## Task statement
Can you put the lines starting at the one that contains "At what coordinates should I click to accomplish: Sort" and ending at the one that contains "tap(27, 33)" into a Markdown table with the columns Row and Line, giving each line a row number and leaving out any blank lines?

— start of Stored rows —

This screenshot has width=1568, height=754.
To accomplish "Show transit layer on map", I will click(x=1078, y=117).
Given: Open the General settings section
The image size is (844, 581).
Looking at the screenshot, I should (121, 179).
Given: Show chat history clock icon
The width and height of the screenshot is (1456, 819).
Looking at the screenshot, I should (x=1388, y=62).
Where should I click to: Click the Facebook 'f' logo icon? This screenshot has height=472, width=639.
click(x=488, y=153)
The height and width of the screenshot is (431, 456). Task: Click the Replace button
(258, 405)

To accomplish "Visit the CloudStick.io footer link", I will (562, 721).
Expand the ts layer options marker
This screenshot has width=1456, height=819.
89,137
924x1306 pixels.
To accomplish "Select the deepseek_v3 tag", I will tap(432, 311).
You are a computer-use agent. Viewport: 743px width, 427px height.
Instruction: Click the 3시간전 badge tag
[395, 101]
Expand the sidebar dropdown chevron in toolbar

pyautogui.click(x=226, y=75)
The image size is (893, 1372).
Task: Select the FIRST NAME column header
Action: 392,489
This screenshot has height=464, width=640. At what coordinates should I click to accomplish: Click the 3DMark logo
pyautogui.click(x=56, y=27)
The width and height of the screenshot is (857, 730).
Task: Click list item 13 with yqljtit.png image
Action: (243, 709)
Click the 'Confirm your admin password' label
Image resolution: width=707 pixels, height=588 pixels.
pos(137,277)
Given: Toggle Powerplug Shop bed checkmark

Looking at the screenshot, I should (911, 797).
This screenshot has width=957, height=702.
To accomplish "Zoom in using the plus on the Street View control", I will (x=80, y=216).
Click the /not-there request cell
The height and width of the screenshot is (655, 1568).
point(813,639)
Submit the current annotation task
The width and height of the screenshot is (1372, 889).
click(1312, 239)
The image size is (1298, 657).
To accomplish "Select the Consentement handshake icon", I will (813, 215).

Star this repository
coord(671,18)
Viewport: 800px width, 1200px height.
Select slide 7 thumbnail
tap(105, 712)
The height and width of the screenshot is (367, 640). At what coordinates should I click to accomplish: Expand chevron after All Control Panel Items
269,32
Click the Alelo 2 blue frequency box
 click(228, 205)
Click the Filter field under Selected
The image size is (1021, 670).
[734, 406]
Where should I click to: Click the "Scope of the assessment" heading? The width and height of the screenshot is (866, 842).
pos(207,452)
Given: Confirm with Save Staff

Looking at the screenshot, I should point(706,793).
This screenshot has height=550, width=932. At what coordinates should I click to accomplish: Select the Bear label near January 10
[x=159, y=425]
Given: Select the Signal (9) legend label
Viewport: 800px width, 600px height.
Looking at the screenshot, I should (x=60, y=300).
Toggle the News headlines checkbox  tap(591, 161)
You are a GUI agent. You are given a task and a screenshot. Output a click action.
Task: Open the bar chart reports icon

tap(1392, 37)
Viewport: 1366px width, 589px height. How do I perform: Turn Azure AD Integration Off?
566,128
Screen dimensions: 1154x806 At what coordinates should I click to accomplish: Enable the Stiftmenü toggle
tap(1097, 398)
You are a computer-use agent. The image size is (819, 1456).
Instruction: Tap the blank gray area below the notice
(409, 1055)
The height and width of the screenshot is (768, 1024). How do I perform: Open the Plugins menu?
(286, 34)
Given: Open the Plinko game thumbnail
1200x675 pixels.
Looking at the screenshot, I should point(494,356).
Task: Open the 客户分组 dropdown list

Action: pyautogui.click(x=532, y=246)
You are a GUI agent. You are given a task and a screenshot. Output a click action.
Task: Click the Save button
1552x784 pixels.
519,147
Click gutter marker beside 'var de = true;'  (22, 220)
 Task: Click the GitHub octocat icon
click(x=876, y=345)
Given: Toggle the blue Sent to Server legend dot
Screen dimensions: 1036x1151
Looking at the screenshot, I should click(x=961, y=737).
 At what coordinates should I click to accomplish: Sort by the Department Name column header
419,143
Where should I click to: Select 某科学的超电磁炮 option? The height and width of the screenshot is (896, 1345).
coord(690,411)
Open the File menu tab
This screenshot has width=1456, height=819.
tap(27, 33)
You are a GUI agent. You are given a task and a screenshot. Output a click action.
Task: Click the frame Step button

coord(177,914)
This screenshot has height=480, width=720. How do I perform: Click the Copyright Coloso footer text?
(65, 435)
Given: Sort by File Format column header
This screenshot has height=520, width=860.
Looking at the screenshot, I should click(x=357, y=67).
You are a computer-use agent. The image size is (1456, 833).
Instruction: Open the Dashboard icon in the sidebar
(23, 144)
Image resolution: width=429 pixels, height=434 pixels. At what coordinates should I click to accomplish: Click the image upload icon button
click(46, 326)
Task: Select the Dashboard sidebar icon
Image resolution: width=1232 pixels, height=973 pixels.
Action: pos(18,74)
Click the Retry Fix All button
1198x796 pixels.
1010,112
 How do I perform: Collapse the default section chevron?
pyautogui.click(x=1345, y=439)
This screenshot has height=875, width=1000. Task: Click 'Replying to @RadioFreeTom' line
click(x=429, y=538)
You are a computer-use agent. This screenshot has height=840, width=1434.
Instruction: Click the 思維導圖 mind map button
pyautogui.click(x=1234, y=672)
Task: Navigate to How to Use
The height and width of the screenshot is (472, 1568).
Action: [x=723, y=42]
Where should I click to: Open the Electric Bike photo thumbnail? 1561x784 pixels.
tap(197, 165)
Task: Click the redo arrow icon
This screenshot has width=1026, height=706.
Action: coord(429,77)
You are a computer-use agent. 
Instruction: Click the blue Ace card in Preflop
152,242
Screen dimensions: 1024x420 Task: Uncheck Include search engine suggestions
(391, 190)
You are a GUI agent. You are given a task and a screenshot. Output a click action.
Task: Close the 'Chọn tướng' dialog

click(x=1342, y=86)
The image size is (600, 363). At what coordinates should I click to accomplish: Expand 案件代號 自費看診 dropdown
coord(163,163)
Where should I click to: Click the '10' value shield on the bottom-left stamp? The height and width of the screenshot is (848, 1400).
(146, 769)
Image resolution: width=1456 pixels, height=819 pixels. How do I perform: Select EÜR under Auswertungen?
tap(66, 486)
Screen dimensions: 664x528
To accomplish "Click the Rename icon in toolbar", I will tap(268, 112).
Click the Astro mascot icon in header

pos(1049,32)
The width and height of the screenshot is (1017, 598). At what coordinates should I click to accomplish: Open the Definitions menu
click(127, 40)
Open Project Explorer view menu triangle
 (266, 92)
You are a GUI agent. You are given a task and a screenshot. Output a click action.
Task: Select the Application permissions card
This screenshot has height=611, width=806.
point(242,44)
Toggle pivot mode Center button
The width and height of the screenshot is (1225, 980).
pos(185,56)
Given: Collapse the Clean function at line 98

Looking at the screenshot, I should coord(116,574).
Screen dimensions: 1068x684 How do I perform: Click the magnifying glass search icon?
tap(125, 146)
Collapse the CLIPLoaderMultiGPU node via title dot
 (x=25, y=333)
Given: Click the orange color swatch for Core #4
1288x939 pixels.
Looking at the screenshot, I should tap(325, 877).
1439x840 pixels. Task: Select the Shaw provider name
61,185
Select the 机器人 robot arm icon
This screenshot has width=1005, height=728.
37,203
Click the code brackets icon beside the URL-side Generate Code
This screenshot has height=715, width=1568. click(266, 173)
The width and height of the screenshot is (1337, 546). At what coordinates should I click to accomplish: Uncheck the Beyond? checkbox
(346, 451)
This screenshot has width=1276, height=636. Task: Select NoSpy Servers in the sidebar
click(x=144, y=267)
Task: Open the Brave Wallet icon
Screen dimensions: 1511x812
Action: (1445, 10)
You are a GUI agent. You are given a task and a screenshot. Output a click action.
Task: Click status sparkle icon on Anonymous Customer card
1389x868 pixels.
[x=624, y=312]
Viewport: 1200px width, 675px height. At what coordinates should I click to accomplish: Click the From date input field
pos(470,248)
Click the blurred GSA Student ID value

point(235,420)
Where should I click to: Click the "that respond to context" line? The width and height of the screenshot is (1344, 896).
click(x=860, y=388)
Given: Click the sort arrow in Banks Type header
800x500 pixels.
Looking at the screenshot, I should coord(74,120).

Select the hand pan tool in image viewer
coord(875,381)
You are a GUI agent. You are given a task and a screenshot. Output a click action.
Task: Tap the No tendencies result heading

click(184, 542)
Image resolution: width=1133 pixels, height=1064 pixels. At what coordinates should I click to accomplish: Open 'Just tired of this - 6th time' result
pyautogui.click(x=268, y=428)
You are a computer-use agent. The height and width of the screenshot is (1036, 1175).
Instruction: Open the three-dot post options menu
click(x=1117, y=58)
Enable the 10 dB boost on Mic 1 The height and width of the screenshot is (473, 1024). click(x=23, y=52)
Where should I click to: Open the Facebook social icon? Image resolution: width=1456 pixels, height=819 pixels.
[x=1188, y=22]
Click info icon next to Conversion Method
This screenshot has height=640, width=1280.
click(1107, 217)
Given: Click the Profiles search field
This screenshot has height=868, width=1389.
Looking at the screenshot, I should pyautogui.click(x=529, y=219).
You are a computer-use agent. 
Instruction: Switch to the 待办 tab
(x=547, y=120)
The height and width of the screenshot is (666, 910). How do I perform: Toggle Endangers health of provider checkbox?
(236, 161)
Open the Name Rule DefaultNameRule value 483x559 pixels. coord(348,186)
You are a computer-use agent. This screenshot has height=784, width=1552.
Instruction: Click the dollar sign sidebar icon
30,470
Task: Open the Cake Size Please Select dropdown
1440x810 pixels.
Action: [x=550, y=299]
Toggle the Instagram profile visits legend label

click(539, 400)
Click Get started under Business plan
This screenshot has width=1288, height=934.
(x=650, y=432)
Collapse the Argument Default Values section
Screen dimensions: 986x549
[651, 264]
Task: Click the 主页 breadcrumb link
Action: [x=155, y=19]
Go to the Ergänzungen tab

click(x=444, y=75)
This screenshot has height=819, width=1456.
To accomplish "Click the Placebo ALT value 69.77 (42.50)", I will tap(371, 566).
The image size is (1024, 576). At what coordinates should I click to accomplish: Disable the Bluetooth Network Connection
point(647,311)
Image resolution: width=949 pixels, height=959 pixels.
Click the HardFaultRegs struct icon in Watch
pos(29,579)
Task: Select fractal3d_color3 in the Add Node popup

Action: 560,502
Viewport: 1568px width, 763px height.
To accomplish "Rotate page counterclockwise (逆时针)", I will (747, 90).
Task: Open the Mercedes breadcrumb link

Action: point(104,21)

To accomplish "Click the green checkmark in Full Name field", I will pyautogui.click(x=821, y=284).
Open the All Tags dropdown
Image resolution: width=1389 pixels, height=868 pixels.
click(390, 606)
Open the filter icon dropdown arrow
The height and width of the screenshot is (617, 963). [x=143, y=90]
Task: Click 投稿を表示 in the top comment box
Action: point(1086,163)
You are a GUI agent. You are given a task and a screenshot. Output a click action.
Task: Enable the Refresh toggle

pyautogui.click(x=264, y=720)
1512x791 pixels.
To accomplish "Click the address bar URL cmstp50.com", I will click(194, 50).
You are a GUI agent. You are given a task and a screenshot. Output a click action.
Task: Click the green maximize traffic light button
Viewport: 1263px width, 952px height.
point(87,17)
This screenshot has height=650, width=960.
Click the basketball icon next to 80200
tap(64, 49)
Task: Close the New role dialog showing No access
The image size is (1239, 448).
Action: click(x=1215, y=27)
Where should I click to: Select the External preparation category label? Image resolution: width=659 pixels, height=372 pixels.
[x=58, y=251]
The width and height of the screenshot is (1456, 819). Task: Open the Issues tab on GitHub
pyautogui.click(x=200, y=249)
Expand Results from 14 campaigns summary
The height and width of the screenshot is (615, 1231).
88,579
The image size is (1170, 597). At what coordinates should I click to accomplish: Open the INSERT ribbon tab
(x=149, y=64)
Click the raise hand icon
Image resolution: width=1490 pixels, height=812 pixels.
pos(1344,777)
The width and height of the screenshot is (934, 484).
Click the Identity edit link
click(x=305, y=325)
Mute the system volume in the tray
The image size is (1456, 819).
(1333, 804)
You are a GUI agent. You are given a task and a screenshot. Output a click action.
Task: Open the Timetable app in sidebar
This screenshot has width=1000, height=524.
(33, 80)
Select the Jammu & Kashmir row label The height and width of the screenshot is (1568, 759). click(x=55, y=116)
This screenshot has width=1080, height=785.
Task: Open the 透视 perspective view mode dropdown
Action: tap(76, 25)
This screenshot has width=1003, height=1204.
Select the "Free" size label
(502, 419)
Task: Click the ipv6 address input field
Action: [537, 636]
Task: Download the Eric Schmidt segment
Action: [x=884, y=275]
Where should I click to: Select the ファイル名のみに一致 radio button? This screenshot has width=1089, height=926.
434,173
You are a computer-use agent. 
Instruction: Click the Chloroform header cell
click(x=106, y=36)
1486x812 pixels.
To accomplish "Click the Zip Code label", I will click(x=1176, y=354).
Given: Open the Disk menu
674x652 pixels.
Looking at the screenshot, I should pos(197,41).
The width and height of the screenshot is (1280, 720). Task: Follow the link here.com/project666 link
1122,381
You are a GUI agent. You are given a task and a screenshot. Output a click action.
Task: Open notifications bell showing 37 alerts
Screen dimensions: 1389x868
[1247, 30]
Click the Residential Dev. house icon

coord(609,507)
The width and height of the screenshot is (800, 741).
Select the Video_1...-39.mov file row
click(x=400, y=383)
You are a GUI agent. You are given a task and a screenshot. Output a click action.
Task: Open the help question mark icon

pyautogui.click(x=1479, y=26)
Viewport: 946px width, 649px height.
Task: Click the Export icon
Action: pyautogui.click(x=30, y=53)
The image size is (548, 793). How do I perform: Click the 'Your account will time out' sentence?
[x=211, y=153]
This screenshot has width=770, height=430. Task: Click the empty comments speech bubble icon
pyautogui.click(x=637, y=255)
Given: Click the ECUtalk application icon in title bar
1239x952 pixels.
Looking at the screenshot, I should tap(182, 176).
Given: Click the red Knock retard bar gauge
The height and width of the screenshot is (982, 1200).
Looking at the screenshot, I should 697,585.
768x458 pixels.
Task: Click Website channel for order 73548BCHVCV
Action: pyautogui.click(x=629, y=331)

— end of Stored rows —

## Result below
| Row | Line |
|---|---|
| 1 |  At what coordinates should I click to accomplish: Sort by the Department Name column header |
| 2 | 419,143 |
| 3 | Where should I click to: Select 某科学的超电磁炮 option? The height and width of the screenshot is (896, 1345). |
| 4 | coord(690,411) |
| 5 | Open the File menu tab |
| 6 | This screenshot has width=1456, height=819. |
| 7 | tap(27, 33) |